Find a vector equation and parametric equations for the line.
The line through the point $$(2,2.4,3.5)$$ and parallel to the vector $$3\vec i+2\vec j-\vec k$$

Answer

**step1** Identifying the given information

The problem asks for a vector equation and parametric equations for a line. To define a line in three-dimensional space, we need a point that the line passes through and a vector that is parallel to the line, indicating its direction.
Given:
1. The line passes through the point $$(2, 2.4, 3.5)$$.
2. The line is parallel to the vector $$3\vec i+2\vec j-\vec k$$.

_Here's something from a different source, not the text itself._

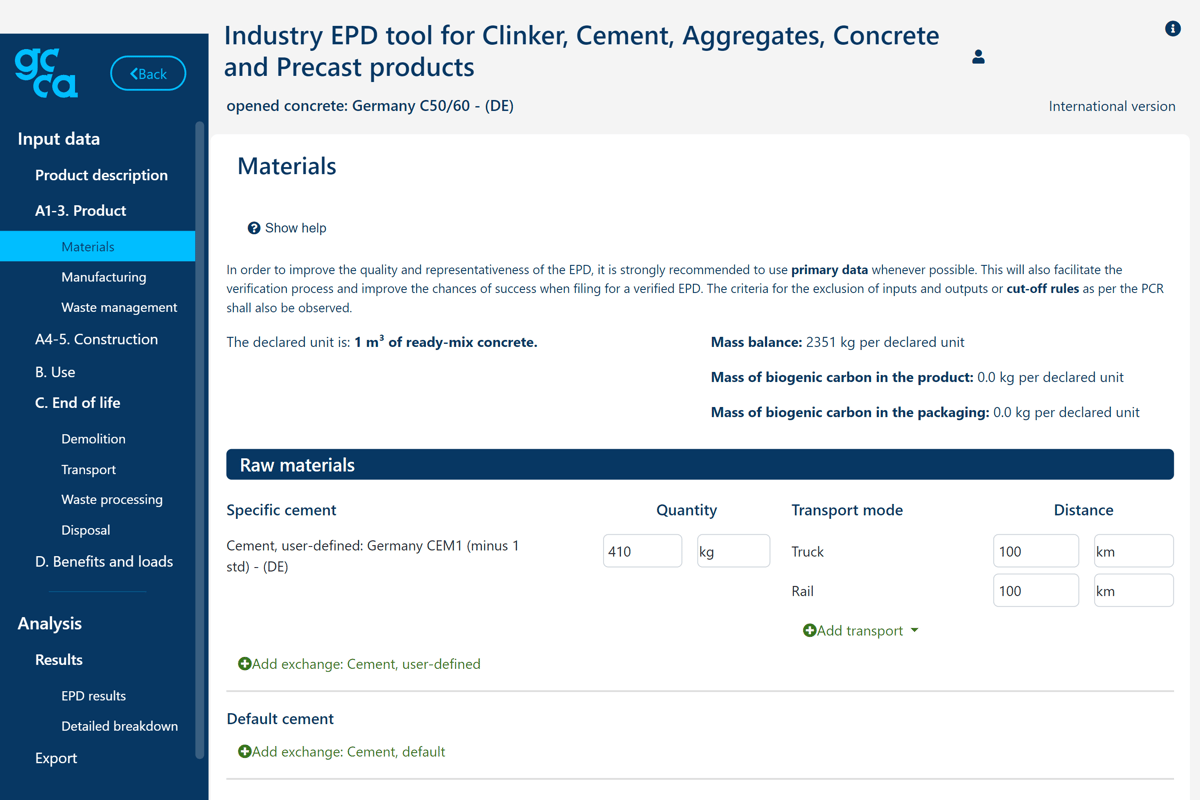
Task: Click the cement quantity field showing 410
Action: pos(642,550)
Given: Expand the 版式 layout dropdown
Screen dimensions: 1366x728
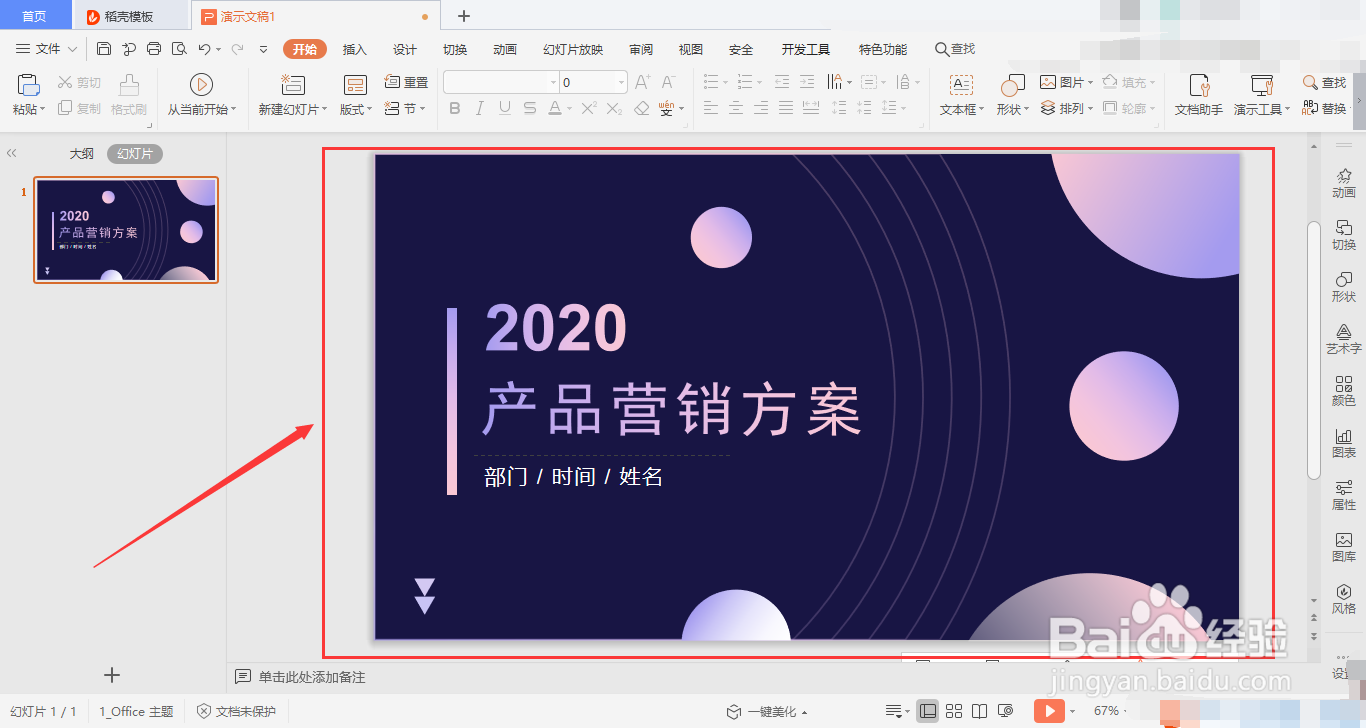Looking at the screenshot, I should click(x=354, y=108).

**step2** Representing the point as a position vector

A point $$(x_0, y_0, z_0)$$ in three-dimensional space can be represented as a position vector $$\vec{r_0}$$ from the origin to that point.
For the given point $$(2, 2.4, 3.5)$$, the position vector is:
$$\vec{r_0} = \langle 2, 2.4, 3.5 \rangle$$

**step3** Representing the direction vector

The given direction vector is $$3\vec i+2\vec j-\vec k$$. This can be written in component form as:
$$\vec{v} = \langle 3, 2, -1 \rangle$$
This vector tells us the direction in which the line extends.

**step4** Formulating the vector equation of the line

The general vector equation of a line passing through a point with position vector $$\vec{r_0}$$ and parallel to a direction vector $$\vec{v}$$ is given by:
$$\vec{r}(t) = \vec{r_0} + t\vec{v}$$
where $$t$$ is a scalar parameter that can take any real value. As $$t$$ changes, $$\vec{r}(t)$$ traces out all points on the line.
Substituting the specific values we found:
$$\vec{r}(t) = \langle 2, 2.4, 3.5 \rangle + t\langle 3, 2, -1 \rangle$$
To combine these, we multiply the scalar $$t$$ by each component of the direction vector and then add the corresponding components of the position vector:
$$\vec{r}(t) = \langle 2, 2.4, 3.5 \rangle + \langle 3t, 2t, -t \rangle$$
$$\vec{r}(t) = \langle 2 + 3t, 2.4 + 2t, 3.5 - t \rangle$$
This is the vector equation for the line.

**step5** Deriving the parametric equations of the line

The vector equation $$\vec{r}(t) = \langle x(t), y(t), z(t) \rangle$$ can be broken down into individual equations for each coordinate, which are called parametric equations. By equating the components of the vector equation from the previous step:
$$x(t) = 2 + 3t$$
$$y(t) = 2.4 + 2t$$
$$z(t) = 3.5 - t$$
These are the parametric equations for the line.